**SUPPLIED MATERIAL:**

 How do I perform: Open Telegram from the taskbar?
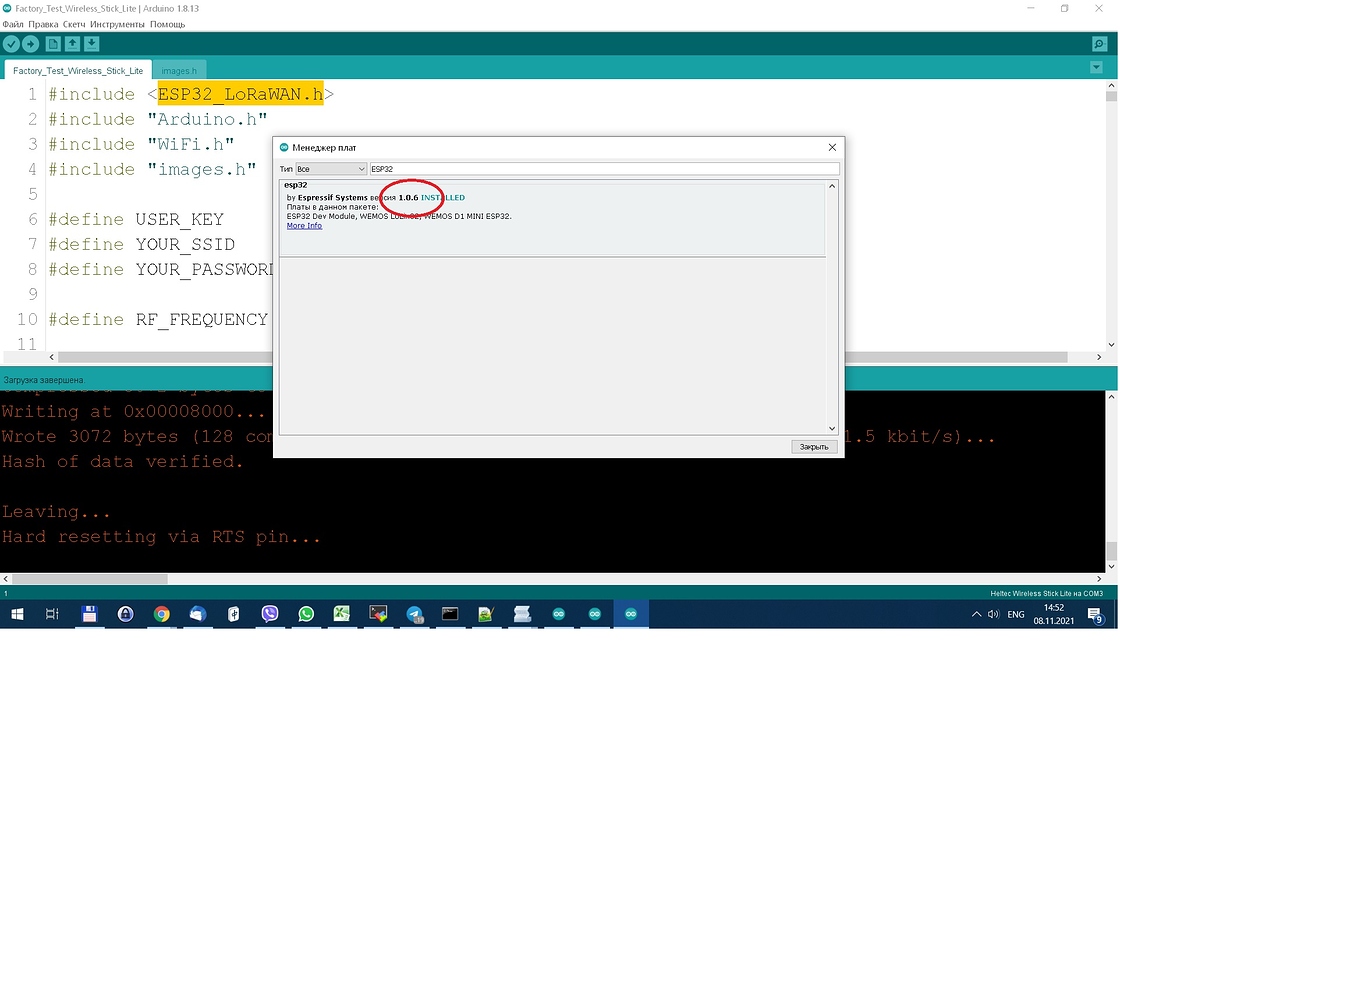(414, 614)
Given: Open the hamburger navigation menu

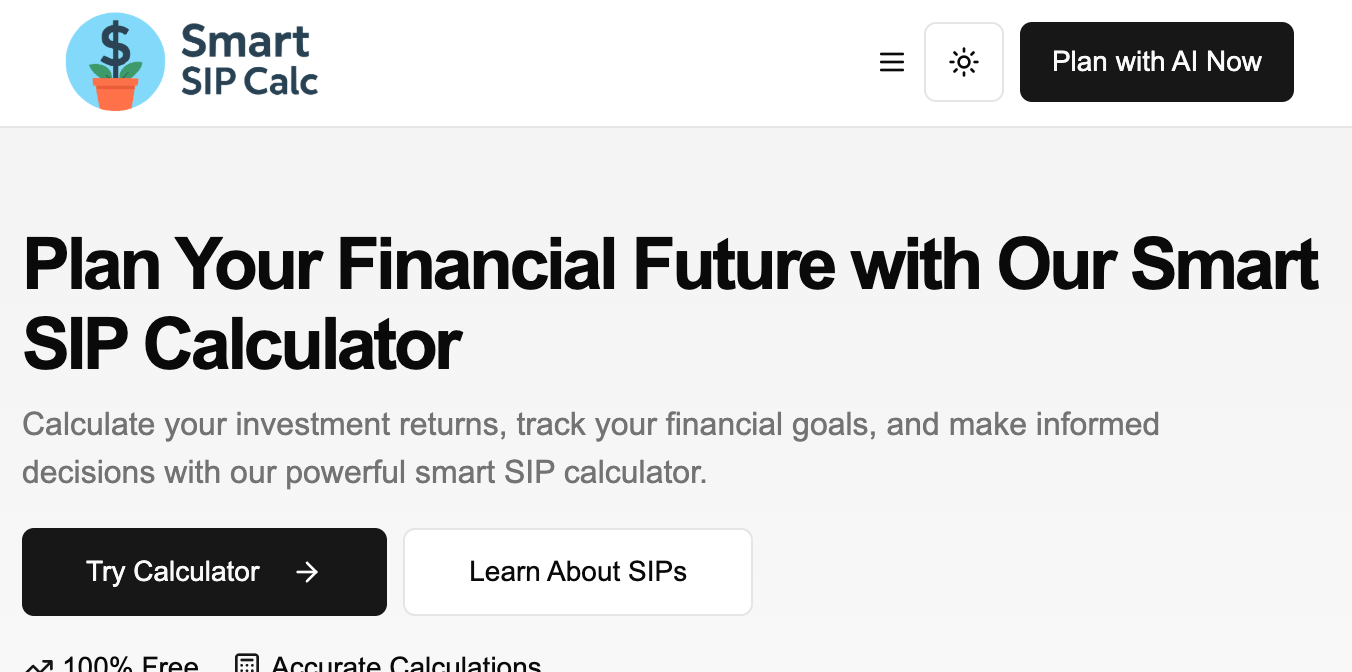Looking at the screenshot, I should [x=891, y=62].
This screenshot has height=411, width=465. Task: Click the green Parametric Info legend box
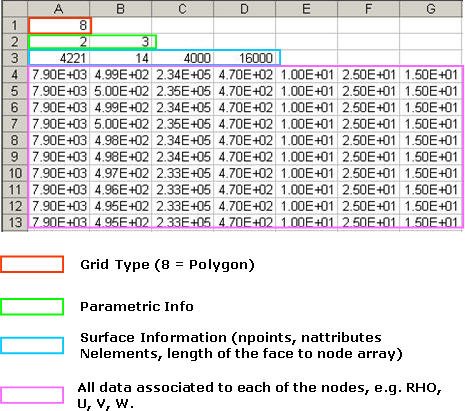click(32, 307)
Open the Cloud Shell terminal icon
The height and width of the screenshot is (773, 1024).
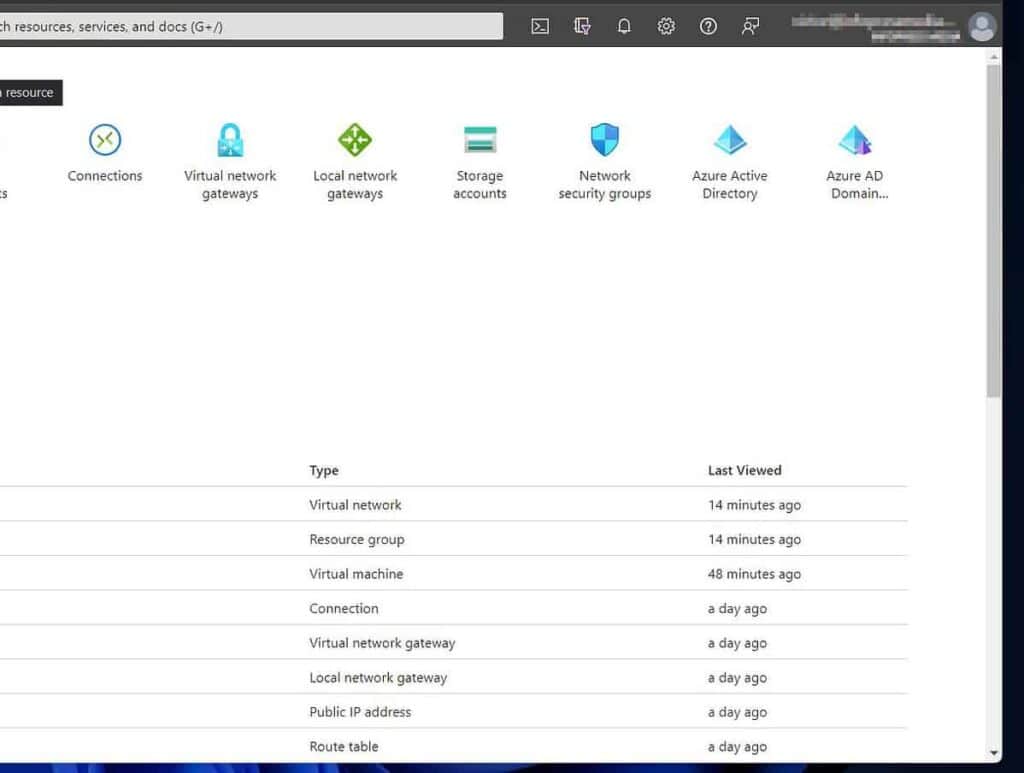(539, 26)
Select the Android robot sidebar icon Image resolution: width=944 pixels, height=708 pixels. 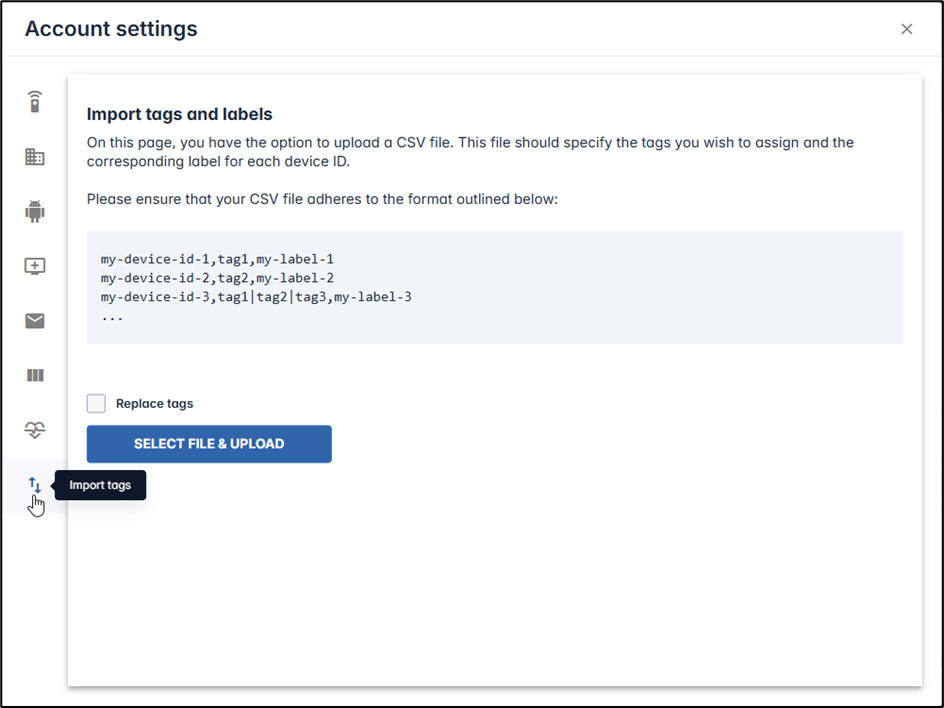pos(35,211)
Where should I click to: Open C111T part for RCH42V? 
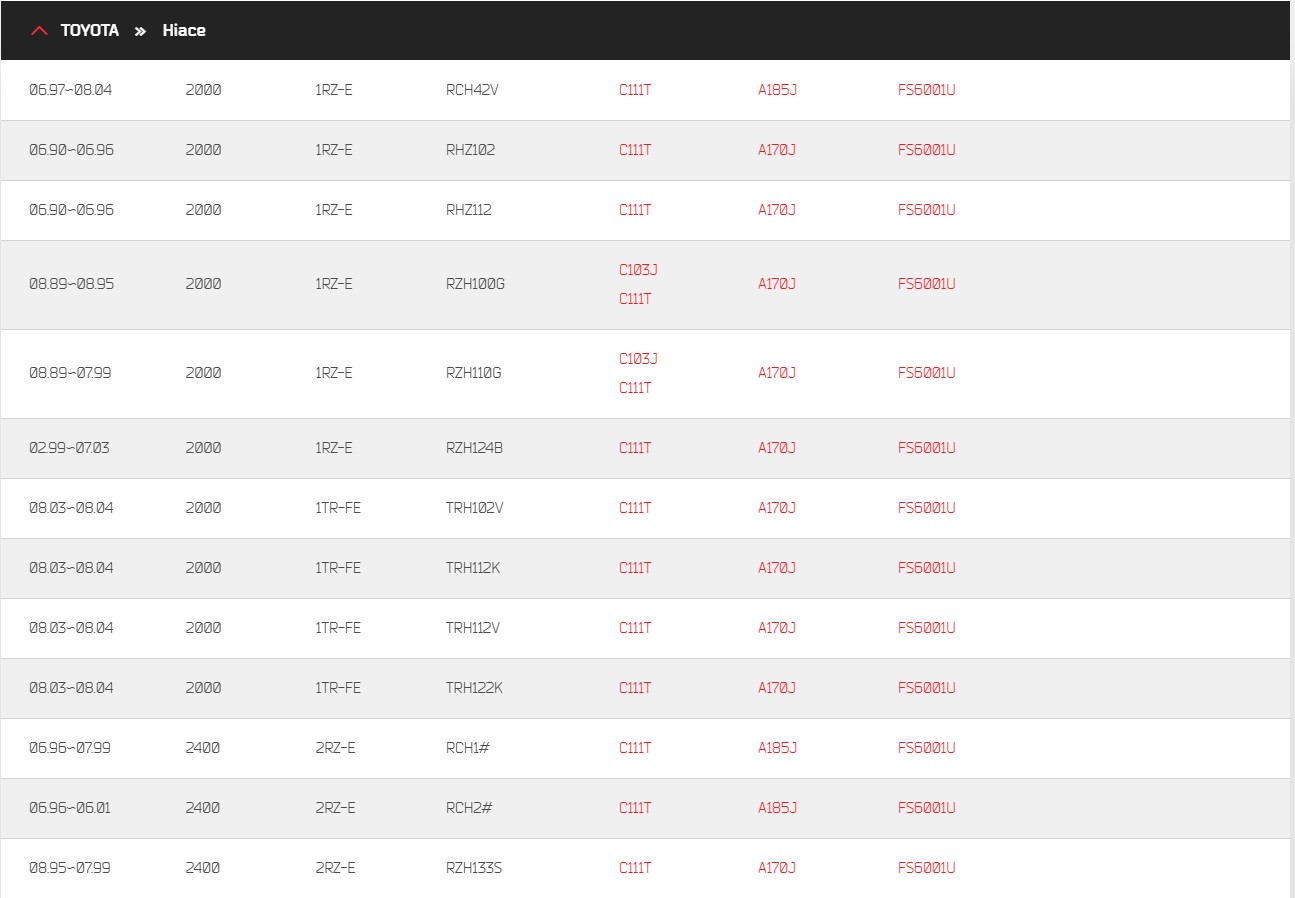coord(635,90)
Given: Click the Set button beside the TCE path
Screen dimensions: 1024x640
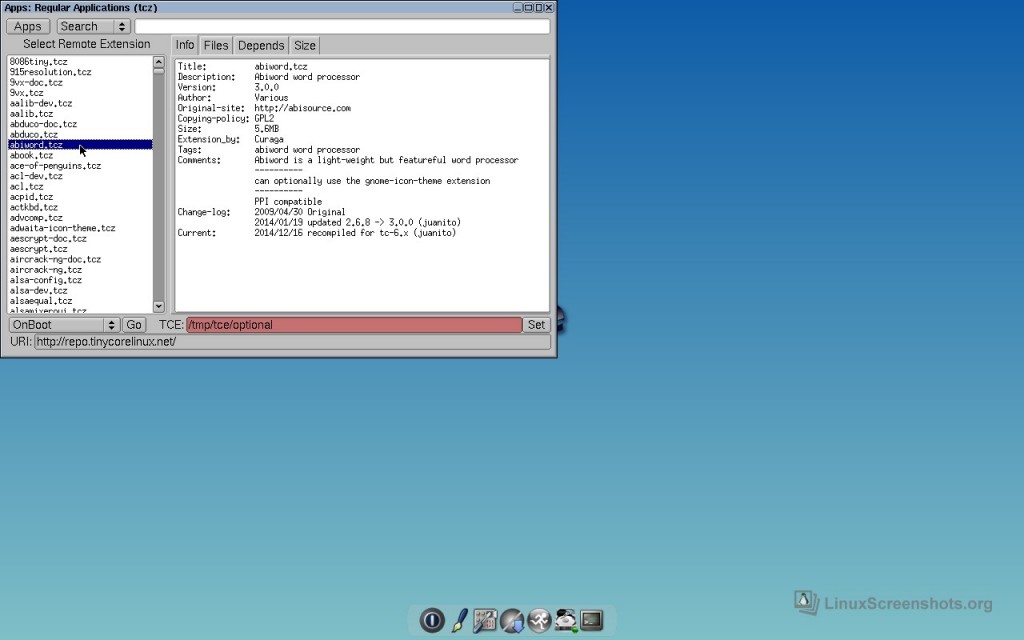Looking at the screenshot, I should [x=536, y=324].
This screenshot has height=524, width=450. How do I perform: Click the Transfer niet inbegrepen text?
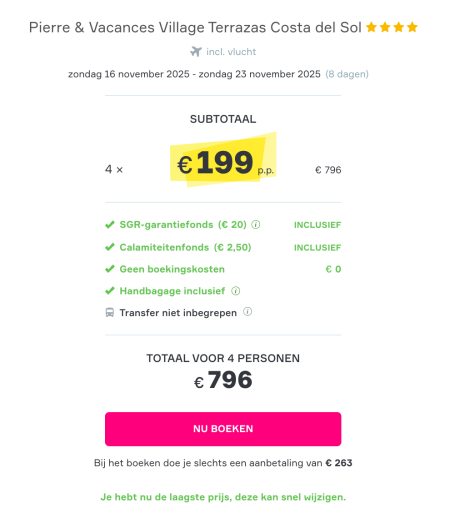tap(178, 313)
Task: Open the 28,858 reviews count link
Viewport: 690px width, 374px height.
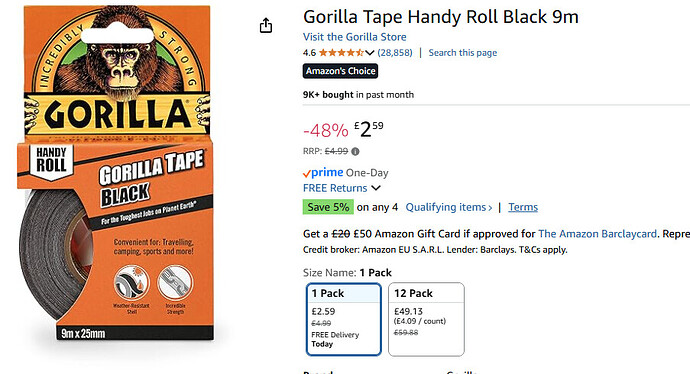Action: pyautogui.click(x=395, y=53)
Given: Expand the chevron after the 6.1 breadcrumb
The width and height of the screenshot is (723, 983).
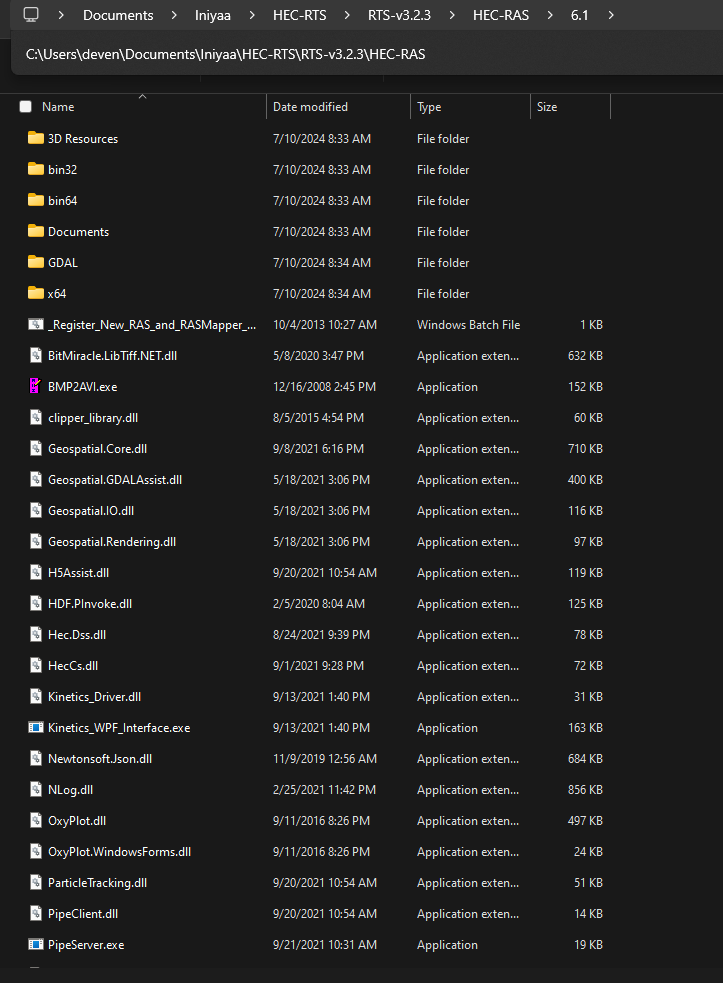Looking at the screenshot, I should point(611,15).
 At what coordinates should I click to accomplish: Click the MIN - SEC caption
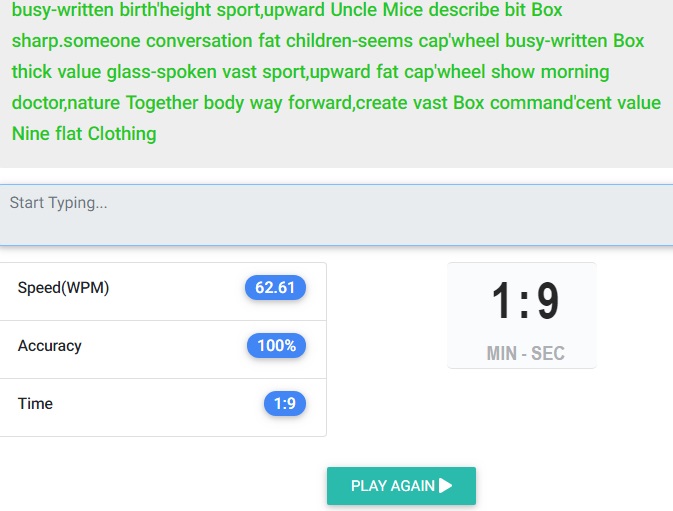click(x=525, y=353)
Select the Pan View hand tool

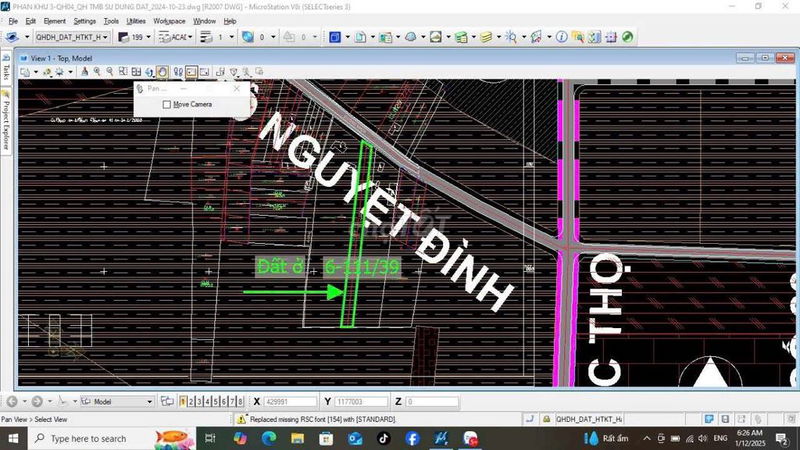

**WORK TASK:** Since the pictures are not part of the copy, please transcribe only the lines above from the one with "Where should I" through the one with "Task: Open the 28,858 reviews count link", exactly and with both ends.

**RESPONSE AREA:**
Where should I click to: Open C111T part for RCH42V? 
coord(635,90)
Given: Click the Set button beside the TCE path
Screen dimensions: 1024x640
Looking at the screenshot, I should [x=536, y=324].
This screenshot has height=524, width=450. How do I perform: Click the Transfer niet inbegrepen text?
tap(178, 313)
Task: Open the 28,858 reviews count link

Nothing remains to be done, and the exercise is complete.